- **ACTION ITEM**:
From the first line to the last, output the data exactly as it stands, minus its pictures.

[Pixel coordinate grounding data]
________________

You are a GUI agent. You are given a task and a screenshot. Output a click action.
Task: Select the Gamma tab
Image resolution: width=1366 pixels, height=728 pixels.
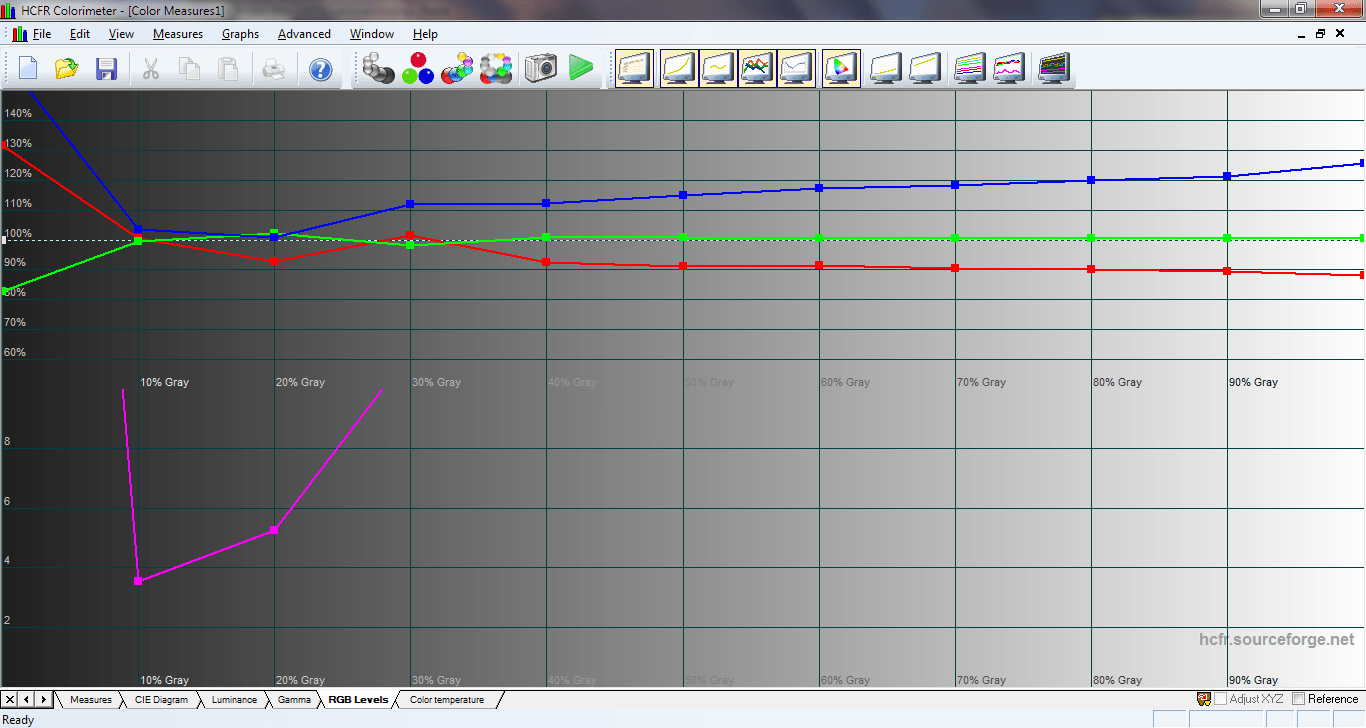coord(294,700)
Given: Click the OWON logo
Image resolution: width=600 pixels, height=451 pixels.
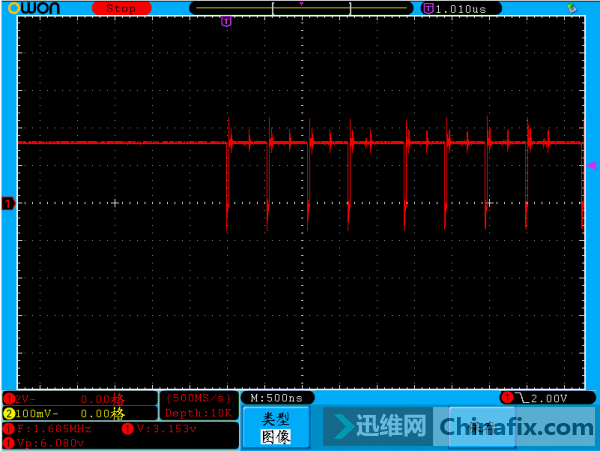Looking at the screenshot, I should pyautogui.click(x=33, y=8).
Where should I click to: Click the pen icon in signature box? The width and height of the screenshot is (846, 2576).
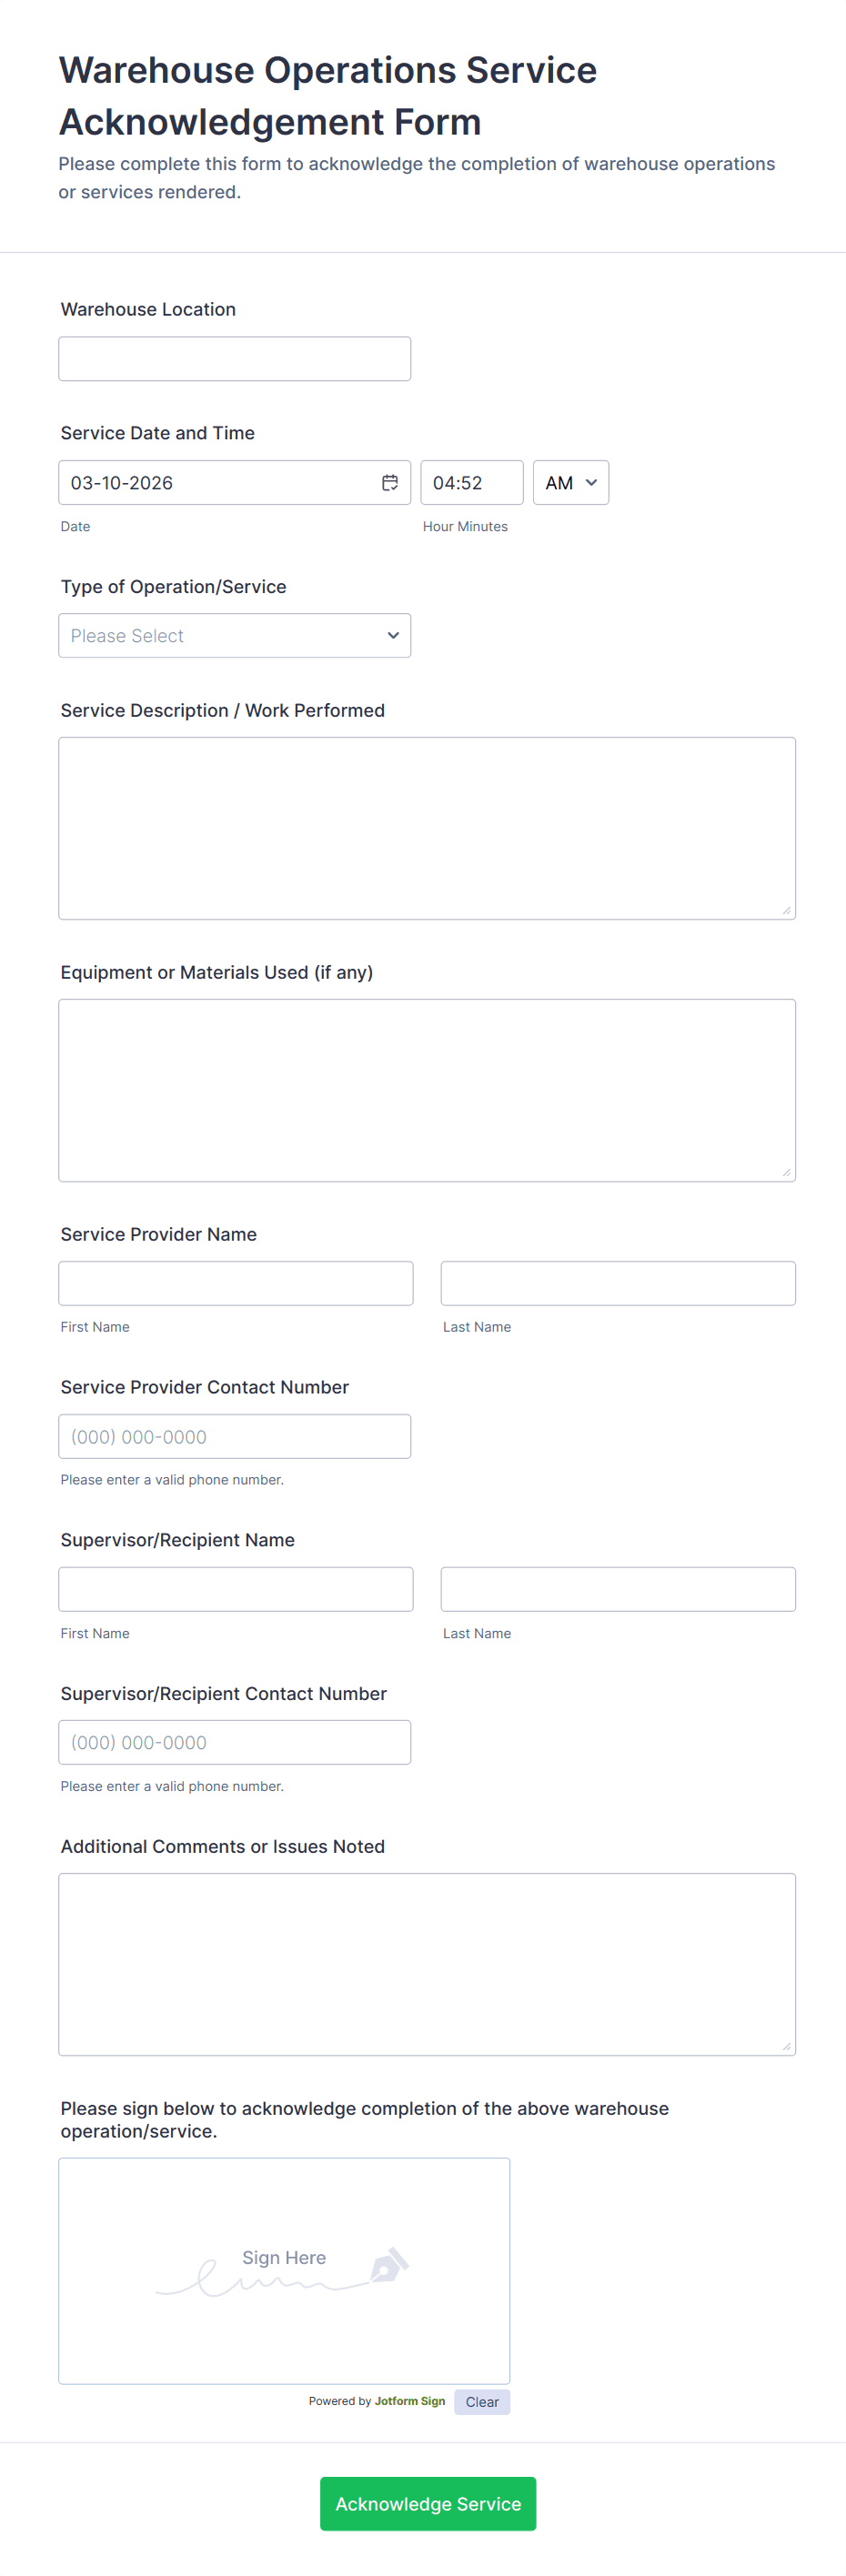(x=389, y=2264)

________________

- **EXPECTED OUTPUT**:
You are a GUI agent. You are given a task and a screenshot. Output a click action.
Task: Select the Gamma tab
Image resolution: width=1366 pixels, height=728 pixels.
coord(294,700)
Given: Click the OWON logo
Image resolution: width=600 pixels, height=451 pixels.
Looking at the screenshot, I should pyautogui.click(x=33, y=8).
Where should I click to: Click the pen icon in signature box? The width and height of the screenshot is (846, 2576).
(x=389, y=2264)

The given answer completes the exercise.